Where Lifters Sit in the Engine
The location of the lifter depends on the engine’s architecture, but it always serves as the intermediary component between the camshaft and the valve assembly. In overhead valve (OHV) engines, the lifters are typically positioned in the engine block, situated directly above the camshaft. They rest in machined bores, ensuring alignment with the rotating cam lobes beneath them and the pushrods above them.
The lifter’s flat or roller base rides directly against the contoured profile of the camshaft lobe. As the camshaft rotates, the lobe’s eccentric shape dictates the vertical movement of the lifter body. This action transforms the cam’s rotational energy into the linear, reciprocating motion necessary to open the engine valves.
This linear movement is then relayed through the rest of the valvetrain. In an OHV design, the lifter pushes a long, slender pushrod, which in turn acts upon a rocker arm located in the cylinder head. The rocker arm pivots to press down on the valve stem, compressing the valve spring and allowing the fuel-air mixture to enter or exhaust gases to leave the cylinder.
How Hydraulic Lifters Maintain Zero Lash
A small mechanical gap, known as valve lash, is traditionally required in non-hydraulic valvetrain systems to accommodate the expansion of metal components as the engine heats up. If this clearance were not present, the expanding parts would hold the valves slightly open, resulting in a loss of compression and engine damage. Hydraulic lifters eliminate the need for this manual clearance adjustment by automatically achieving what is called “zero lash.”
Inside the hydraulic lifter body is a hollow cylinder containing a closely fitted internal piston, or plunger, which can slide within the cylinder bore. Engine oil is supplied to the lifter through a small feed hole drilled in the lifter body, which connects to the engine’s pressurized oil galleries. This oil flows into the high-pressure chamber located beneath the plunger.
The continuous supply of pressurized oil pushes the plunger outward, extending the lifter just enough to take up any minute clearance between the valvetrain components.

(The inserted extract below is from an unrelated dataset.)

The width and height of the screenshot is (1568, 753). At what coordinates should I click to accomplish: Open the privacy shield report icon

This self-adjusting mechanism ensures that there is no excessive gap, yet the valve remains fully seated when closed. It effectively uses oil as a non-compressible fluid spacer.

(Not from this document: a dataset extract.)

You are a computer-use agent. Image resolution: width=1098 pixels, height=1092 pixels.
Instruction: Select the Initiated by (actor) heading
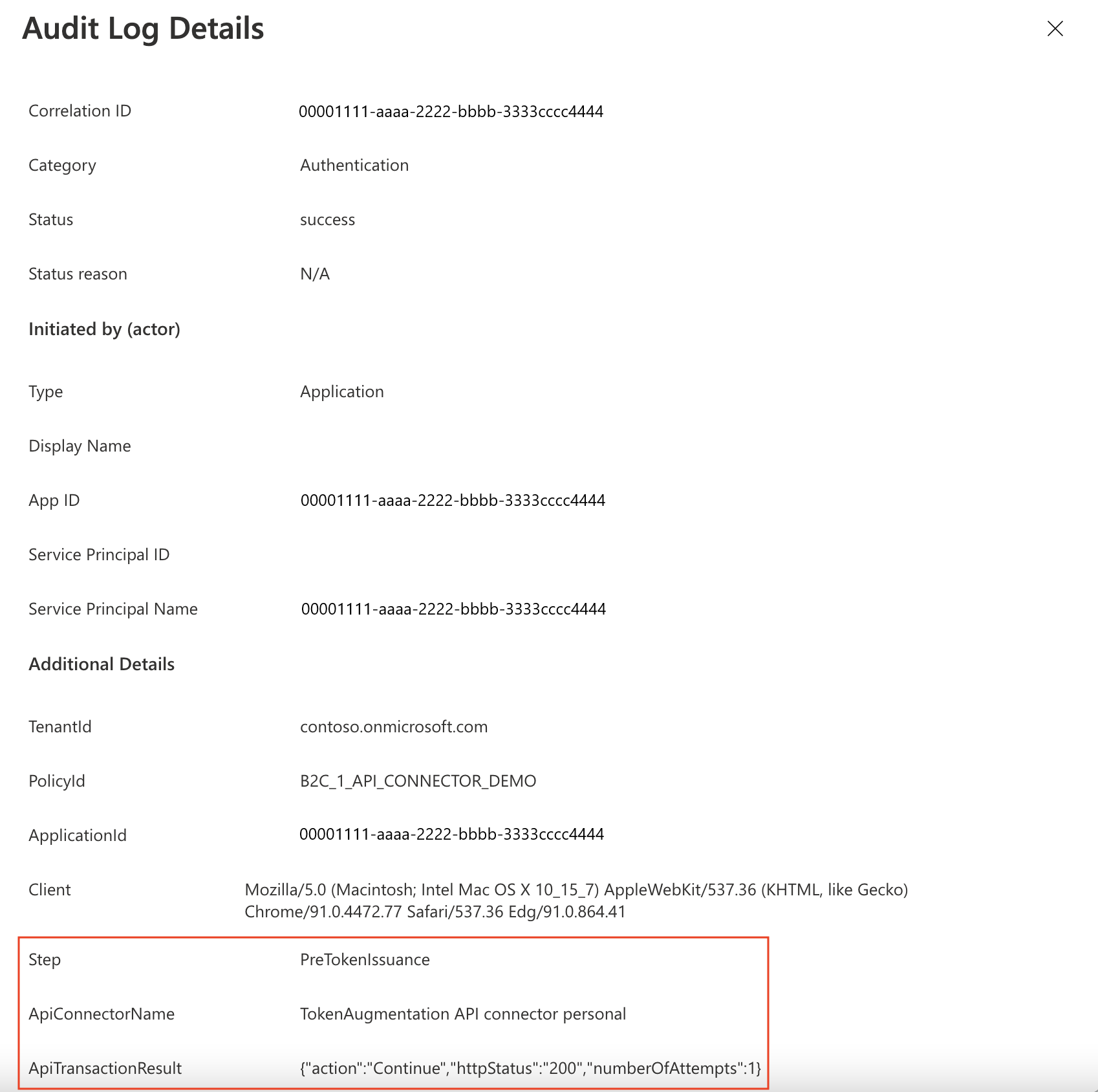point(104,329)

When the camshaft lobe begins to push the lifter up to open the valve, the pressure within the chamber beneath the plunger instantly increases. A small, spring-loaded check valve, typically a ball and seat mechanism, immediately seals the entrance to the chamber. This trapped oil makes the lifter a rigid, solid unit for the duration of the valve opening cycle, ensuring accurate transmission of the cam profile to the valve.
Identifying the Sound of a Ticking Lifter
The most recognizable symptom of a malfunctioning hydraulic lifter is a rhythmic, metallic clicking or tapping noise originating from the top end of the engine. This sound is often described as a “tappet noise” or “lifter tick,” and it is directly related to the lifter’s failure to maintain zero lash.
When the lifter cannot properly pressurize and extend, a small gap develops between the internal components or between the lifter and the pushrod. The sound heard is the audible impact of these metal components repeatedly colliding as the cam lobe rapidly accelerates the lifter. This indicates a momentary lack of lubrication or an inability to trap oil effectively.
The ticking noise is frequently more pronounced during a cold start, as the oil is thicker and takes longer to reach full operating temperature and pressure. The sound may also be apparent at idle or low engine speeds when oil pressure is naturally lower. It is important to distinguish this rapid, light tapping from the deeper, heavier knocking sound associated with severe connecting rod bearing failure.
Why Lifters Stop Working Properly
The failure of a hydraulic lifter to function correctly is almost always attributable to issues related to the engine’s lubrication system. If the engine operates with consistently low oil pressure, the lifter cannot receive the necessary force to push the internal plunger and achieve proper extension. Without sufficient hydraulic force, the lifter remains collapsed, resulting in excessive clearance and the audible ticking noise.
Another common cause is the accumulation of sludge, varnish, or carbon deposits within the engine. These contaminants can clog the tiny oil feed hole in the lifter body, completely restricting the flow of oil into the high-pressure chamber. Deposits can also prevent the internal plunger from sliding freely within the lifter body, hindering its ability to adjust to changes in valvetrain dimensions.
Using engine oil with an incorrect viscosity can also compromise the lifter’s operation. Oil that is too thin may leak out of the internal clearances too quickly, preventing the check valve from properly trapping the fluid during the lift cycle. Conversely, oil that is too thick may struggle to pass through the narrow oil feed passages, especially when cold, leading to temporary periods of improper function.